Nawalapitiya: Sri Lankan President Mahinda Rajapaksa’s ruling coalition won the first parliamentary election since the end of a 25-year civil war, final election results showed on Wednesday.
Rajapaksa’s ruling United Peoples Freedom Alliance (UPFA) won 144 seats in the 225-member parliament, falling short by six seats of the two-thirds majority that would enable him to change the island nation’s constitution.
Most political analysts expect the president to recruit legislators from other parties to give him the numbers to win the constitutional majority.
The final results were released after voting was re-run on Tuesday in two districts where ballots were annulled due to violence in the original April 8 vote.
The main opposition United National Party won 60 seats, while the former rebel party Tamil National Alliance secured 14 seats. The latter got most of its seats in the northern and eastern provinces, where the Tamil Tiger rebels fought for a separate state for the ethnic minority Tamils.

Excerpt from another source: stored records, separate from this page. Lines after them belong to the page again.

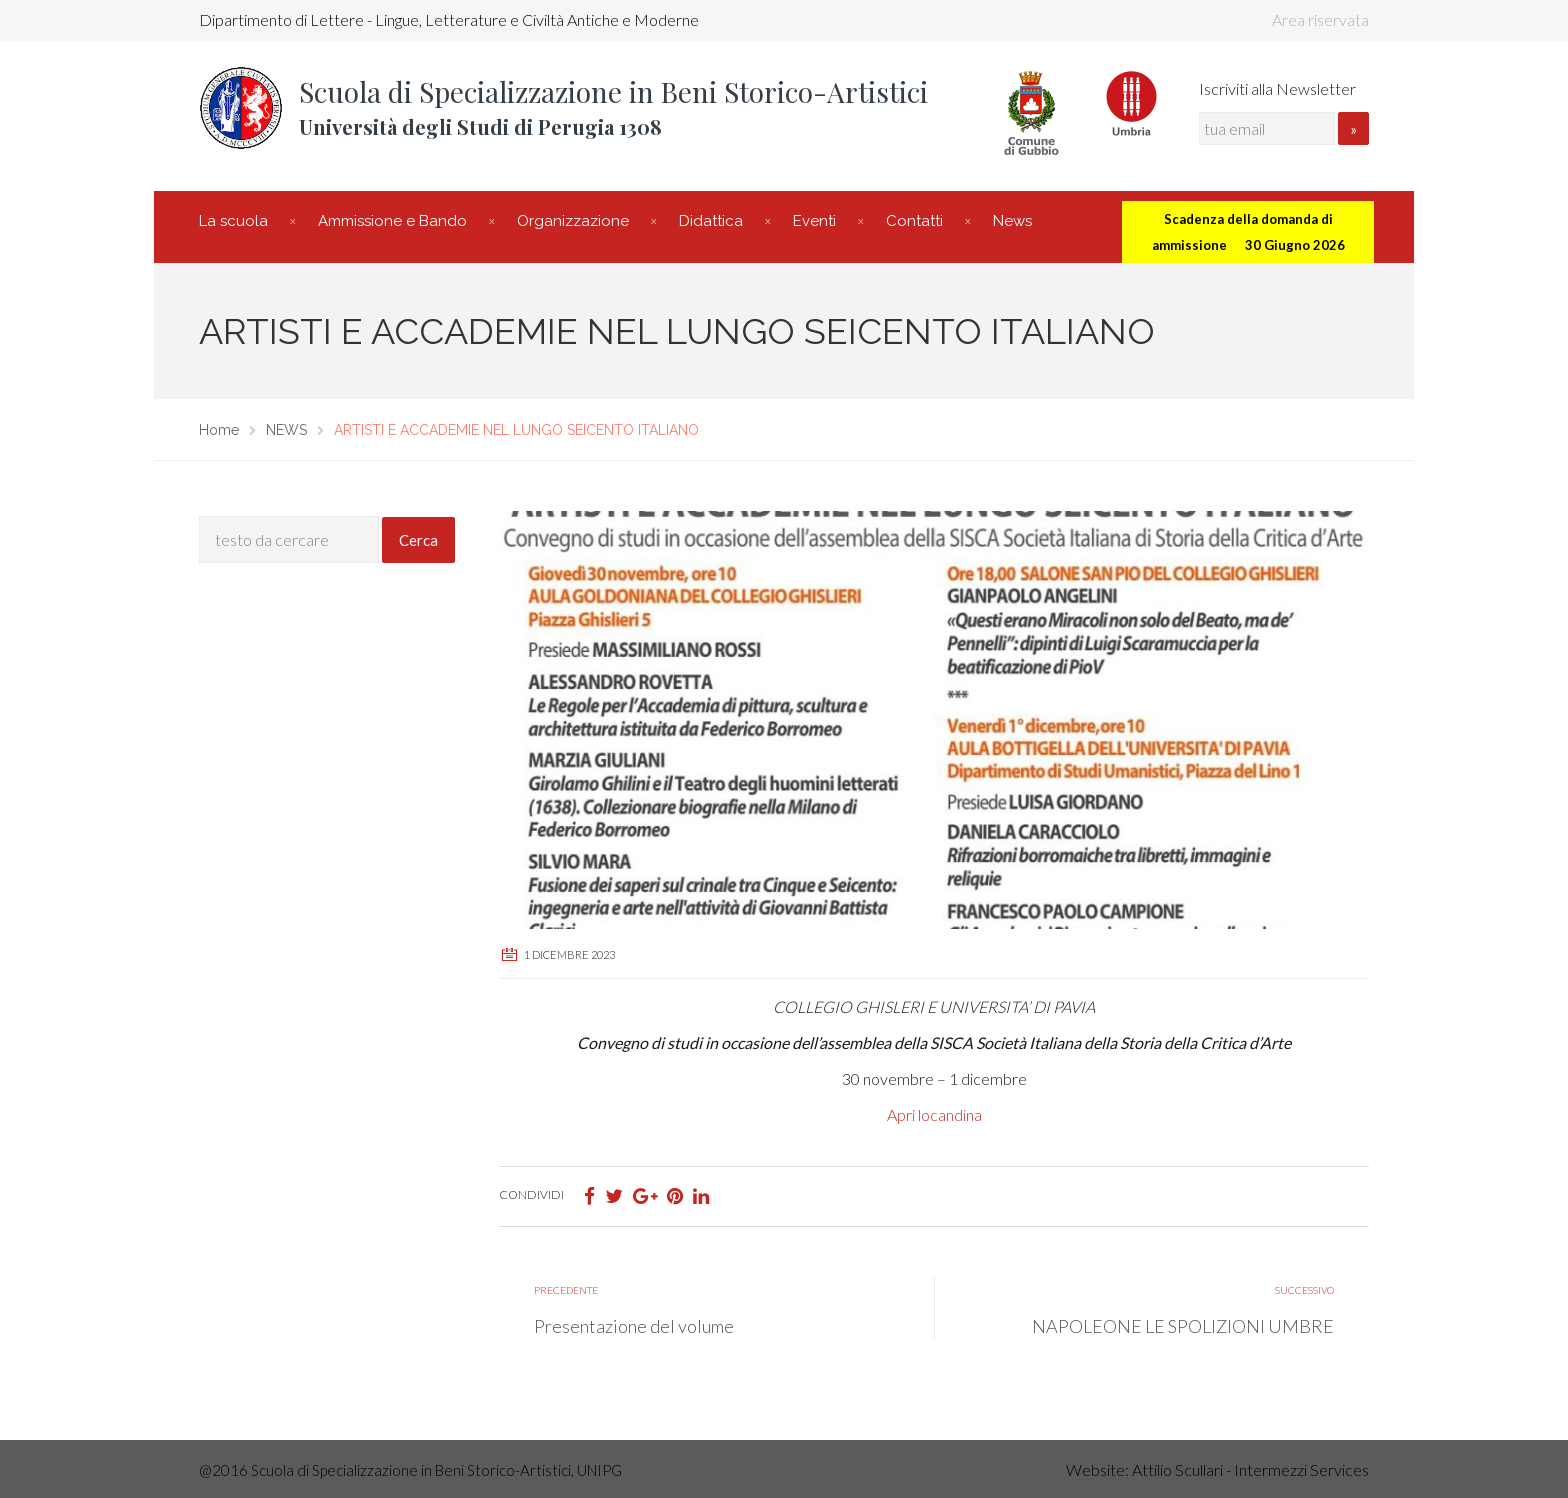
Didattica (711, 221)
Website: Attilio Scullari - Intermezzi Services (1217, 1469)
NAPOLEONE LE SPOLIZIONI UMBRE (1183, 1326)
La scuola (233, 221)
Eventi (814, 221)
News (1012, 221)
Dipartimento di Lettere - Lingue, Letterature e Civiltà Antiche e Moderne (449, 19)
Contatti (914, 221)
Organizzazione (573, 221)
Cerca (418, 540)
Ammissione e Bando (392, 221)
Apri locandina (934, 1114)
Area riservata (1320, 19)
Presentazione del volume (634, 1326)
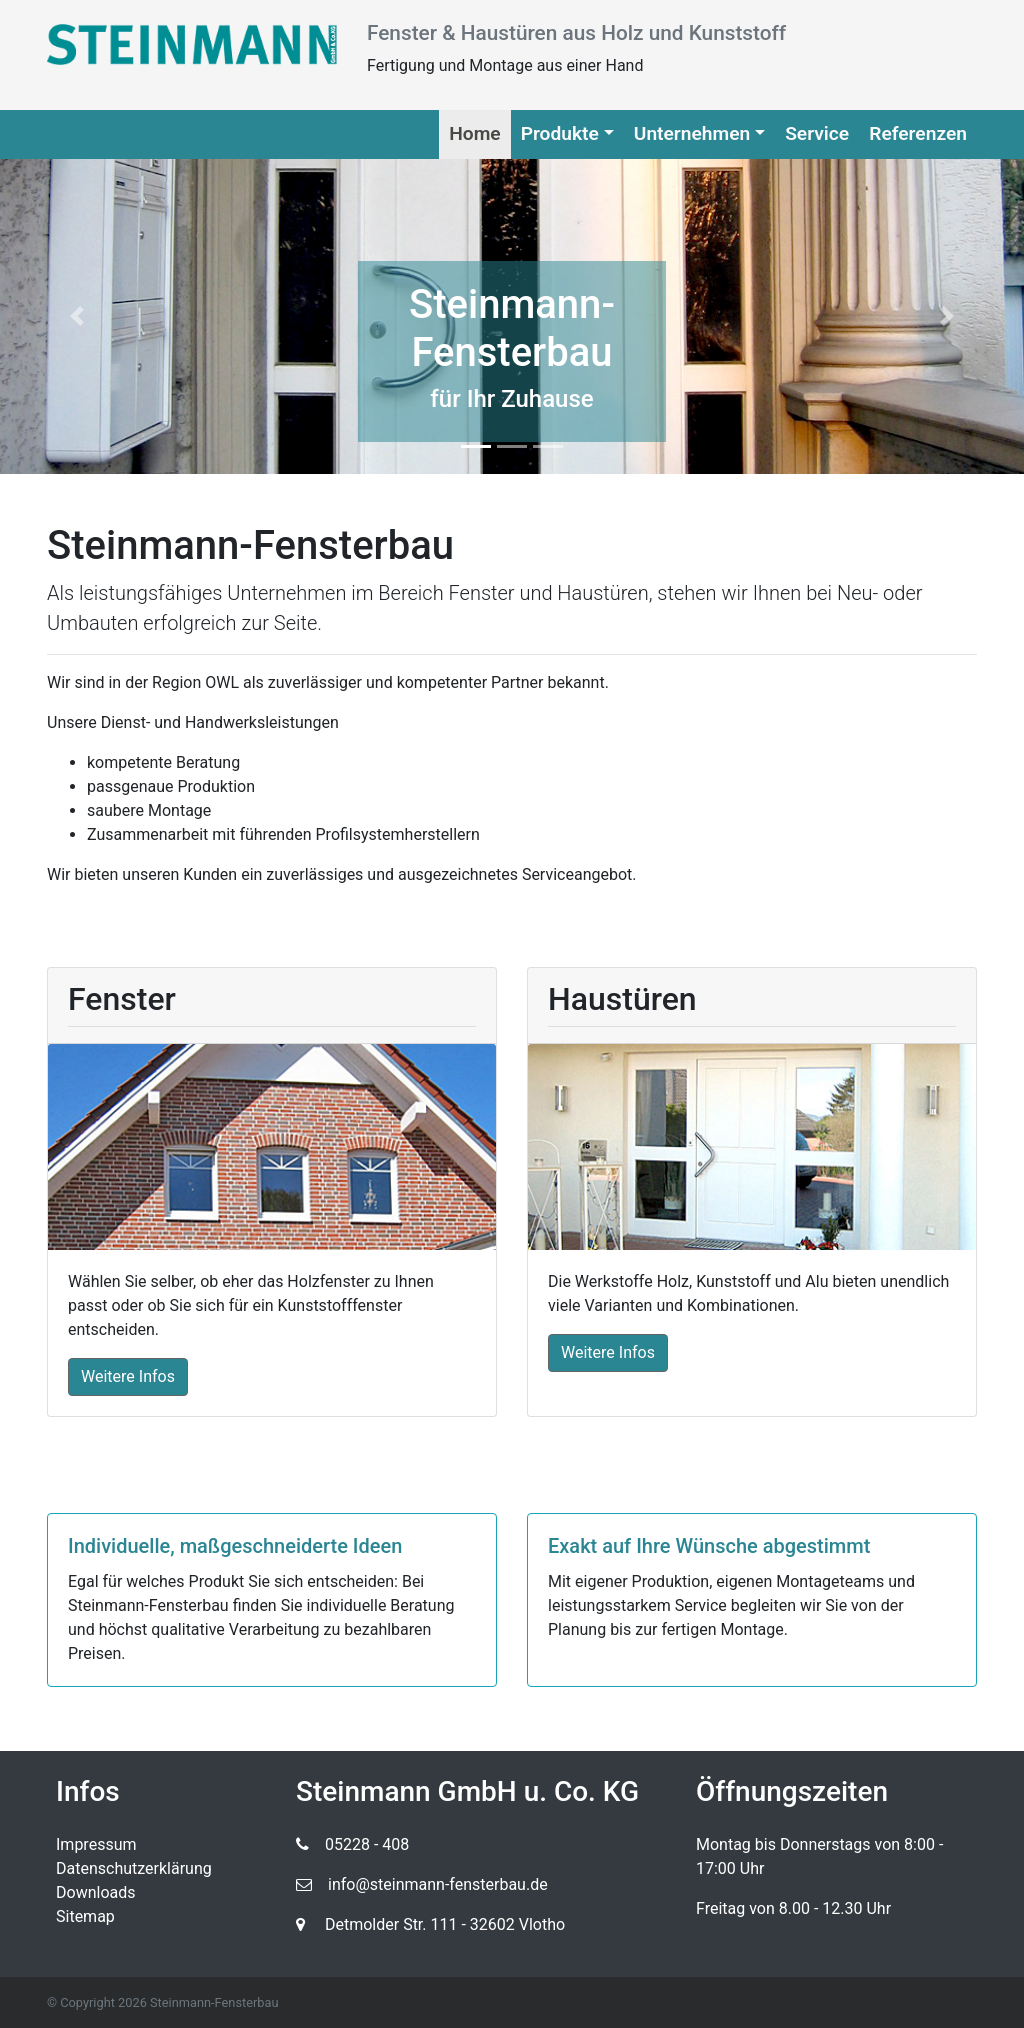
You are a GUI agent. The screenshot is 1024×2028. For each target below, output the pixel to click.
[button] (77, 316)
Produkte (560, 133)
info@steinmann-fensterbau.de (422, 1884)
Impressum (96, 1844)
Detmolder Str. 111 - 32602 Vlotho (430, 1924)
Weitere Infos (128, 1376)
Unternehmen (692, 133)
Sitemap (85, 1916)
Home (474, 133)
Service (817, 133)
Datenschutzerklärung (134, 1868)
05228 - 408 (352, 1844)
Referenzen (918, 133)
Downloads (95, 1892)
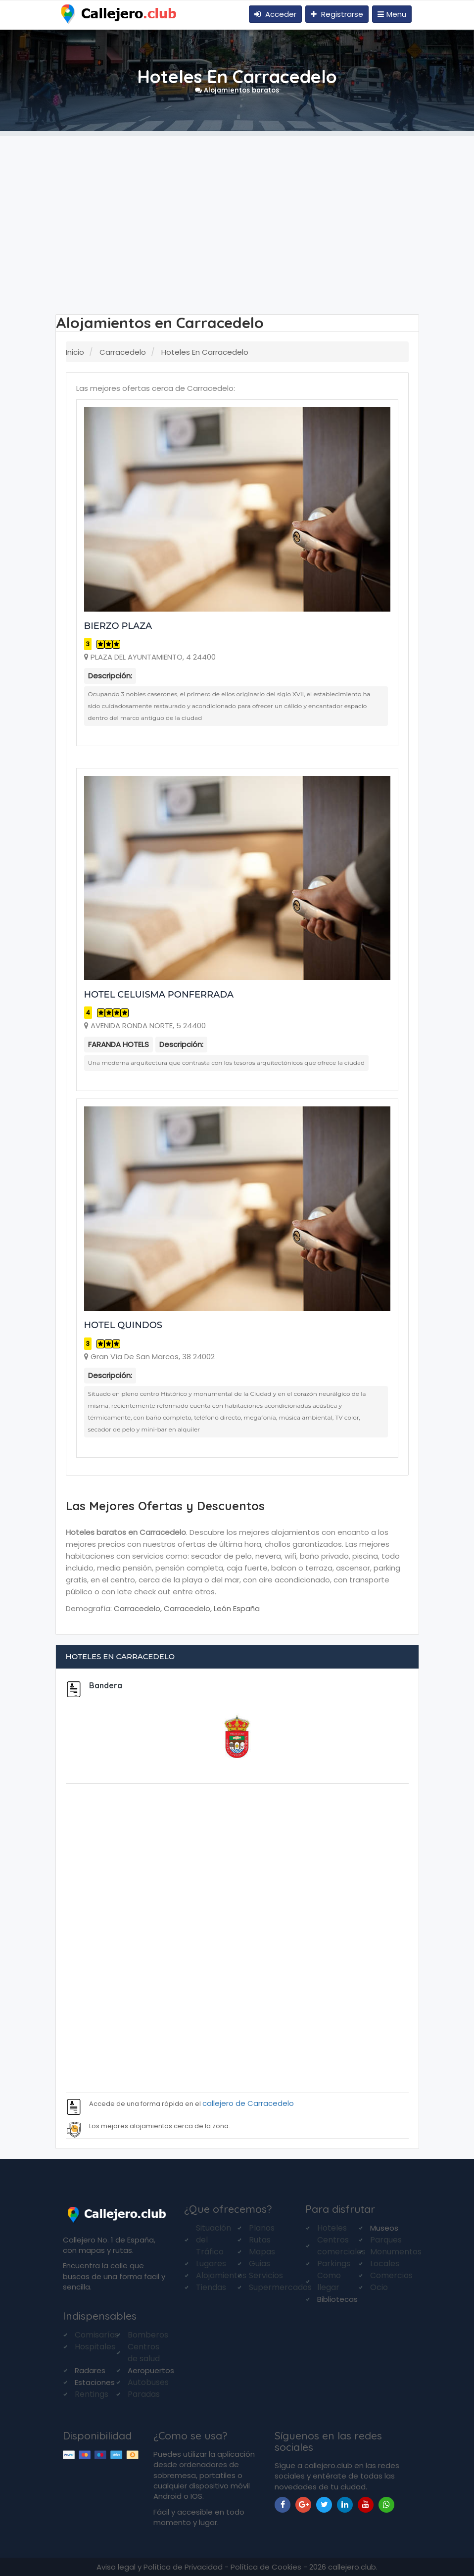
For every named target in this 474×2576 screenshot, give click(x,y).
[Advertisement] (237, 205)
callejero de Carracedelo (248, 2103)
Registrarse (337, 14)
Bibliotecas (337, 2299)
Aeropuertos (151, 2370)
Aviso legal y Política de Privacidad (159, 2567)
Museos (384, 2228)
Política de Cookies (266, 2567)
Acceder (275, 14)
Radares (90, 2370)
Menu (392, 14)
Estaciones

Election monitors reported no violence on Tuesday and no malpractice aside from the temporary barring of an opposition polling agent from a voting centre. Counting got under way immediately after polls closed in the late afternoon.
Keerthi Tennakoon of the Campaign for Free and Fair Elections said Nawalapitiya saw turnout of 55-60% of 50,000 registered voters. In the eastern district of Trincomalee, turnout was 46% of the roughly 1,000 voters.
The final results showed the overall voter turnout in the polls was 61.3%.
The election commission on Tuesday said Rajapaksa’s UPFA won two seats in Trincomalee and eight seats in Kandy.
Rajapaksa fell short of six seats for a two-third majority, which he needs to change the constitution.
Hopes of him securing that outcome has already driven the surging Colombo Stock Exchange deeper into record territory, with gains of more than 170% since it hit a trough at the end of 2008. It closed at a new record of 4,044.94 on Tuesday.
Dealers in government securities say they expect increased demand after parliament passes the 2010 budget in either May or June, seen as crucial to retaining a $2.6 billion International Monetary Fund loan which has boosted foreign investor confidence.
The president, who won a landslide re-election in January, has pledged to turn his efforts toward economic reform and reconciliation after he led the nation to victory over the Tamil Tigers in a three-decade separatist war 11 months ago.
This week will see swift political action: the president is expected to name a drastically trimmed cabinet on Wednesday and parliament will open on Thursday. He is also expected to work on opposition crossovers to gain the two-thirds majority required to push through constitutional reforms.